Political Centralization
In France, the war taught the monarchy that survival depended on a standing army and a reliable treasury. The establishment of permanent taxes, a professional military, and a bureaucracy of royal officers laid the foundations for the early modern state. In England, by contrast, the war’s costs reinforced the role of Parliament as an institution that must be consulted, setting precedents that would limit royal absolutism. Both kingdoms, in their own ways, became more centralized and coherent, shedding the localism of the feudal age for a more unified administration.

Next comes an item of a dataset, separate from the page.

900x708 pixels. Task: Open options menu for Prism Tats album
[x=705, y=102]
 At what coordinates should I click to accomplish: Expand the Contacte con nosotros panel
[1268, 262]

Cultural Memory and Literature
The chroniclers were busy. Froissart’s Chronicles painted the war in the bright colors of chivalry, even as that code was dying; Thomas Walsingham’s annals recorded English triumphs with a patriot’s lens. Later writers repurposed the conflict for new ends. Shakespeare’s Henry V immortalized Agincourt and created a national hero who embodied just rule and martial valor; Voltaire and French nationalists later turned Joan of Arc into a secular saint of French resistance. These cultural artifacts did not merely reflect emerging identities—they actively shaped them, providing a reservoir of stories that could be invoked whenever the nation needed a myth of unity.
Modern Nationalism Roots
Historians rightly caution against projecting nineteenth-century nationalism onto the medieval world. But the Hundred Years’ War incubated a clear “us versus them” mentality. Language laws, the celebration of distinctly national saints (St. George, St. Michael), and the creation of origin stories that identified the kingdom with a people rather than a dynasty all took root. The war demonstrated that a collective identity could be mobilized through shared suffering and common institutions. The idea that a community bound by loyalty to a crown could also be a community of blood, language, and memory would prove to be one of the war’s most potent—and most destructive—offspring. The National Archives holds many primary sources that reveal how this identity was forged in the mundane records of taxation and law.
Conclusion
The Hundred Years’ War was not a single struggle but a sequence of wars, truces, and uneasy respites that collectively redefined what it meant to be governed. It dissolved the feudal dream of a universal Christendom under emperor and pope, replacing it with the harder, sharper reality of competing sovereign states. Both England and France entered the fourteenth century as congeries of lordships held together by personal allegiance; both exited the fifteenth as real polities with standing armies, permanent tax systems, and a nascent sense of national self. The war’s final victors were not the kings who wore the crown but the statesmen who built the institutions that made the crown something more than a personal patrimony. The cannonades at Castillon in 1453 fell silent, but the rumble they set off—the march toward modern statehood—has not ceased to this day.